_TASK PROMPT_
Reproduce the rows word for word, starting at the line containing "Where should I click to: Click 'Neto" and ending with the line containing "point(52,95)", both included.

* BEGIN DATASET ENTRIES *

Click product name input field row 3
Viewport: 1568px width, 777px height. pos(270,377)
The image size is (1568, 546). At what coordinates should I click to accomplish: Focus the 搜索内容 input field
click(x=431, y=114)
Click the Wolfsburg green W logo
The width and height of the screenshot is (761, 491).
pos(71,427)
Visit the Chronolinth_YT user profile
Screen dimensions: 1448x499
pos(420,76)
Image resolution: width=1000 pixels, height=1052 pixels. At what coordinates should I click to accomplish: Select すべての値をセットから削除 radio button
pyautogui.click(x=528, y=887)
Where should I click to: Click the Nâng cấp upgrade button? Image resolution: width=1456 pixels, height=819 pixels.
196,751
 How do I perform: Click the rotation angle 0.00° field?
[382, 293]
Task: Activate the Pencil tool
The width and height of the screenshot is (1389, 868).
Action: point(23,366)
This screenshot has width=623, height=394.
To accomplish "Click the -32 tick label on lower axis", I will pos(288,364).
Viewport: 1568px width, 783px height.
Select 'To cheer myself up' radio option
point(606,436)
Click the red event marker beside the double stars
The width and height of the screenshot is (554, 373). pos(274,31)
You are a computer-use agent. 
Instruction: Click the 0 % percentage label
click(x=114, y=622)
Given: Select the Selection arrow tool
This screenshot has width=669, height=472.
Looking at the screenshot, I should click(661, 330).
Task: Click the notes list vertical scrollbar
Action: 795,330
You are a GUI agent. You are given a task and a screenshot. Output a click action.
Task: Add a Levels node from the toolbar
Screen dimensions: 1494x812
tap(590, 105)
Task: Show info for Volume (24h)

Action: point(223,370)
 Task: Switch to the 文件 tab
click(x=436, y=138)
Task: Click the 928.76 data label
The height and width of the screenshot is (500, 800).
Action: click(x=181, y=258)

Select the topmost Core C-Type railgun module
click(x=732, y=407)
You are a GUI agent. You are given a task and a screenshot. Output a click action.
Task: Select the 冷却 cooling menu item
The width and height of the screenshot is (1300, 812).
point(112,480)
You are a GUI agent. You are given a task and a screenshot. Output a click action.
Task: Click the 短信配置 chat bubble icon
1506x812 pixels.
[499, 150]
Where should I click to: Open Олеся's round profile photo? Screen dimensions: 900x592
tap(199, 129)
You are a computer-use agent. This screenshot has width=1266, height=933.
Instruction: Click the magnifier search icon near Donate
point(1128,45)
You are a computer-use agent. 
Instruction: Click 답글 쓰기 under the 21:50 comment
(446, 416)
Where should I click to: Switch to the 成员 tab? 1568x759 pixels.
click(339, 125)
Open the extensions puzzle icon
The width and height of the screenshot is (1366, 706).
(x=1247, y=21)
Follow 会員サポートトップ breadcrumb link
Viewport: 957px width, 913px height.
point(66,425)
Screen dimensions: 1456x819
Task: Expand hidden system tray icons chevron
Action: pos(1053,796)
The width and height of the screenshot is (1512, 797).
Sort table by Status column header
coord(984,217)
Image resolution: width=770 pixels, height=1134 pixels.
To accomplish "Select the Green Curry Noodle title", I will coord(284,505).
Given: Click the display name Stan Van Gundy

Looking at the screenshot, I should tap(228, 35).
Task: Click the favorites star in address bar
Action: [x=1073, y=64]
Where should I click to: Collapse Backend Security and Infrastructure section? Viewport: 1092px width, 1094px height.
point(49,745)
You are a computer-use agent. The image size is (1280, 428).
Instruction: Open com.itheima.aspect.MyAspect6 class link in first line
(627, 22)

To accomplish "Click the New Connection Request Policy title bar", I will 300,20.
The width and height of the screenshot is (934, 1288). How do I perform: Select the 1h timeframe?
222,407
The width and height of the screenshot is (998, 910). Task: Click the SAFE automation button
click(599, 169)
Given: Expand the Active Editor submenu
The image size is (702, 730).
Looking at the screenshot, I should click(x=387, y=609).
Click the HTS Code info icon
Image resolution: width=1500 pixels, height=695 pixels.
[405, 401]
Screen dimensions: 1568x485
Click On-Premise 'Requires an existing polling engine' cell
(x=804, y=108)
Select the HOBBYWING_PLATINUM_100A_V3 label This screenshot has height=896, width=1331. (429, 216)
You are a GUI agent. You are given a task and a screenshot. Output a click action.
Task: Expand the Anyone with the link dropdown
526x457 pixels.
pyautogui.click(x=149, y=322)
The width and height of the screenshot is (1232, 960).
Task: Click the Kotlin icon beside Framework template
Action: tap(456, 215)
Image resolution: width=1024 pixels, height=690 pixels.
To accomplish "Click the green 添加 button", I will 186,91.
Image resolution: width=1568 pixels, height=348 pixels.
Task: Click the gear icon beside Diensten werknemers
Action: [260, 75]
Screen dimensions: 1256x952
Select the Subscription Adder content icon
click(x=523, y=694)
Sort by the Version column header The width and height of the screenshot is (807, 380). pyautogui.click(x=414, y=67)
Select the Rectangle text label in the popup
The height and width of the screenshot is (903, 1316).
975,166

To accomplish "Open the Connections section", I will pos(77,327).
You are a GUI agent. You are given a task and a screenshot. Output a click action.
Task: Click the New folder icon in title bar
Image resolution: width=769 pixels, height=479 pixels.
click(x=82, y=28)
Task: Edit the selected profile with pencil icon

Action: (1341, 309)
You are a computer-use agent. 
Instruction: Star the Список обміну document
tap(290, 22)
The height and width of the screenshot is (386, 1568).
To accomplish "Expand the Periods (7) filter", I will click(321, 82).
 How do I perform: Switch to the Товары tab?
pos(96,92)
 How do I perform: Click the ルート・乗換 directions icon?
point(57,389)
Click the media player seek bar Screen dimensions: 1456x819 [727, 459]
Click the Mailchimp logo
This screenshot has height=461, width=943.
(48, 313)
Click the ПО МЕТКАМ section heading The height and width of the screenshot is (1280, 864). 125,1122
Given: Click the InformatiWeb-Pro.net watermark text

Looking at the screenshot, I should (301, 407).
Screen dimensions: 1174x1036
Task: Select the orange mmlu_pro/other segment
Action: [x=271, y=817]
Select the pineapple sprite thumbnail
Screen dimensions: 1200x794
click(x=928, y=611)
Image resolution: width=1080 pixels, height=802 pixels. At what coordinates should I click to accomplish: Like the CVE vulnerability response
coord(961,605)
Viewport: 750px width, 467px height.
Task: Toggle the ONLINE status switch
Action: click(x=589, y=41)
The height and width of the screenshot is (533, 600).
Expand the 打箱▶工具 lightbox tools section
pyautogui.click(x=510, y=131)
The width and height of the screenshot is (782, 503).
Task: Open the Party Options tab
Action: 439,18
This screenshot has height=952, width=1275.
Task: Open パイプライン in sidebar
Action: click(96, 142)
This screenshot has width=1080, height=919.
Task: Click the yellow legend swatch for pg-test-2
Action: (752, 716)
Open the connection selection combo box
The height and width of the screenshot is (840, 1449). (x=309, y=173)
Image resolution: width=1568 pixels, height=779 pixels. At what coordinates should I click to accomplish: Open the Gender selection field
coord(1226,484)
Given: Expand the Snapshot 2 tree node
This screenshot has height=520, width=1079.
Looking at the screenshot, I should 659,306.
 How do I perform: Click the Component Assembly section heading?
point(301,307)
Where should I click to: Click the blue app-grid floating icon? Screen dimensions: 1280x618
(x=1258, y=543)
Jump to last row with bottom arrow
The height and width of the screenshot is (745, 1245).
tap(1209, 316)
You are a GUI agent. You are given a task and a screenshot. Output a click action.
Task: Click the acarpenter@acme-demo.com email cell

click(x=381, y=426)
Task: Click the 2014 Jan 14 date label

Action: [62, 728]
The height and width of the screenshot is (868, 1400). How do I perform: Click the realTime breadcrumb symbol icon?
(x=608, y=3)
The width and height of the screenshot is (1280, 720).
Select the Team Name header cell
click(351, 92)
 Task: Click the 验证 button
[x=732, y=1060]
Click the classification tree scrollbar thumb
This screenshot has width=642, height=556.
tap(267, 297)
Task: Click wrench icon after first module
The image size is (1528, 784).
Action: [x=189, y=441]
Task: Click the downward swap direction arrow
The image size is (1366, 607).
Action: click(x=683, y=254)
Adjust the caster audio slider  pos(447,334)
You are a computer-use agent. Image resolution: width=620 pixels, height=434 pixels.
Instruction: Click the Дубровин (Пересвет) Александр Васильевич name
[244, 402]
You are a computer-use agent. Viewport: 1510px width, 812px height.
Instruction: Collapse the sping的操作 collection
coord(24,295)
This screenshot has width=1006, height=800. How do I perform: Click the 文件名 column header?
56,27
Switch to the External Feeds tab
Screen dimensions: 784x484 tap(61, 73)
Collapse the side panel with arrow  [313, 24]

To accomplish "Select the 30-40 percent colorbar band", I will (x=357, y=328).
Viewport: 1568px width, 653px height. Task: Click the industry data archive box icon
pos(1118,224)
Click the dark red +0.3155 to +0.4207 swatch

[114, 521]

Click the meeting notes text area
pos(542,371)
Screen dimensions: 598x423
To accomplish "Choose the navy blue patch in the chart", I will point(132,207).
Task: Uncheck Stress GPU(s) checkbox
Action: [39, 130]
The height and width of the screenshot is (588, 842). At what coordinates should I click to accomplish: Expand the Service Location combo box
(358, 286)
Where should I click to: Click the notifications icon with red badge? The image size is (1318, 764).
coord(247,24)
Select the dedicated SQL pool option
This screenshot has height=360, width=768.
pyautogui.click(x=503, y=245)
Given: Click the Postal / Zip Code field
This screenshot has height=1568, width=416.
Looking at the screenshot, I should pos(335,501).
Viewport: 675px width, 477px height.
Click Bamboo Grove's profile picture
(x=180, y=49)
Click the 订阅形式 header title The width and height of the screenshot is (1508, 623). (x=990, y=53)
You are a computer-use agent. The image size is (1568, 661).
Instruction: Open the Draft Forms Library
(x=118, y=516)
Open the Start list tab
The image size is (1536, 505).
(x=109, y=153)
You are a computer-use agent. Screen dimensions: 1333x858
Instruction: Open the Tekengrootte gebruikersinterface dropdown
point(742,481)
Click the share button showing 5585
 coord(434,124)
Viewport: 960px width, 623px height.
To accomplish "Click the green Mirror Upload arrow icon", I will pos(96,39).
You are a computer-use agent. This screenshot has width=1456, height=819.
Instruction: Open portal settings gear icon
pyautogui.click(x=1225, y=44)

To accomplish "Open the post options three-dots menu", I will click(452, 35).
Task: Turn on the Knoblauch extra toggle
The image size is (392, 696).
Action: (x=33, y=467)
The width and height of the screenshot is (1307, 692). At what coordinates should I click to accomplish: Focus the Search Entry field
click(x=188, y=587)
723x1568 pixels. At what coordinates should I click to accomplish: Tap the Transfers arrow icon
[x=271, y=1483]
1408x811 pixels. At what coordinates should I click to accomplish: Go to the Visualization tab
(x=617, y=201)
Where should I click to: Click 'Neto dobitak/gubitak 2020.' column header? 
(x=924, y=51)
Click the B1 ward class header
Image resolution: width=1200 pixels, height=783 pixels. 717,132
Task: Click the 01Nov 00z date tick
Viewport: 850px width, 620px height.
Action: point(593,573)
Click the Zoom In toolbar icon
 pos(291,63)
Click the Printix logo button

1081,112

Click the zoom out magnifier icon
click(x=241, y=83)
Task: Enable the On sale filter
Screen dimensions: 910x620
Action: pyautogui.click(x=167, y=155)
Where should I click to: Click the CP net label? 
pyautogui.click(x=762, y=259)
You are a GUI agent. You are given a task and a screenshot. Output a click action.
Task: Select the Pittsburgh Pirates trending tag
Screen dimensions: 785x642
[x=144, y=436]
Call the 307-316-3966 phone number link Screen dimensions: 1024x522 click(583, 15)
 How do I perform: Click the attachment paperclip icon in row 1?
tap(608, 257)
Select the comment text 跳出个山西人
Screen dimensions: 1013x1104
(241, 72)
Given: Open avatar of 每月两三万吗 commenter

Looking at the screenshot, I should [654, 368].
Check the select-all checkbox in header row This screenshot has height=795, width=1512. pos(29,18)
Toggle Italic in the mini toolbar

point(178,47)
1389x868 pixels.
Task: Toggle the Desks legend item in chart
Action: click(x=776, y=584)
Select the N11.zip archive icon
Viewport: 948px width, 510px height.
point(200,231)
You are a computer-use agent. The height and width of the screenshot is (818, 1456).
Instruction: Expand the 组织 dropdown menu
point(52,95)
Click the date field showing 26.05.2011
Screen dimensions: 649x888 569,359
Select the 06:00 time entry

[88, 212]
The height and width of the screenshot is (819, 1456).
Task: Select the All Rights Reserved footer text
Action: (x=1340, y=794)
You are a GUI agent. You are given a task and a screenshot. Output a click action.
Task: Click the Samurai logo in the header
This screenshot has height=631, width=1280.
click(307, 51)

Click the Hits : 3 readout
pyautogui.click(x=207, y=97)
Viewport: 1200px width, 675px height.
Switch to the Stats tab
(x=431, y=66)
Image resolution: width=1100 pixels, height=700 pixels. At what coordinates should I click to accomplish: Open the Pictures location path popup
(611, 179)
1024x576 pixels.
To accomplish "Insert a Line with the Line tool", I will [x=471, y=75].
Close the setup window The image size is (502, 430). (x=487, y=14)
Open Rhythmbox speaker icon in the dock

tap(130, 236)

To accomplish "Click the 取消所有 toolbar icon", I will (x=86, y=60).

* END DATASET ENTRIES *

_COMPLETE RESPONSE_
Where should I click to: Click 'Neto dobitak/gubitak 2020.' column header? 
(x=924, y=51)
Click the B1 ward class header
Image resolution: width=1200 pixels, height=783 pixels. 717,132
Task: Click the 01Nov 00z date tick
Viewport: 850px width, 620px height.
Action: point(593,573)
Click the Zoom In toolbar icon
 pos(291,63)
Click the Printix logo button

1081,112

Click the zoom out magnifier icon
click(x=241, y=83)
Task: Enable the On sale filter
Screen dimensions: 910x620
Action: pyautogui.click(x=167, y=155)
Where should I click to: Click the CP net label? 
pyautogui.click(x=762, y=259)
You are a GUI agent. You are given a task and a screenshot. Output a click action.
Task: Select the Pittsburgh Pirates trending tag
Screen dimensions: 785x642
[x=144, y=436]
Call the 307-316-3966 phone number link Screen dimensions: 1024x522 click(583, 15)
 How do I perform: Click the attachment paperclip icon in row 1?
tap(608, 257)
Select the comment text 跳出个山西人
Screen dimensions: 1013x1104
(241, 72)
Given: Open avatar of 每月两三万吗 commenter

Looking at the screenshot, I should [654, 368].
Check the select-all checkbox in header row This screenshot has height=795, width=1512. pos(29,18)
Toggle Italic in the mini toolbar

point(178,47)
1389x868 pixels.
Task: Toggle the Desks legend item in chart
Action: click(x=776, y=584)
Select the N11.zip archive icon
Viewport: 948px width, 510px height.
point(200,231)
You are a computer-use agent. The height and width of the screenshot is (818, 1456).
Instruction: Expand the 组织 dropdown menu
point(52,95)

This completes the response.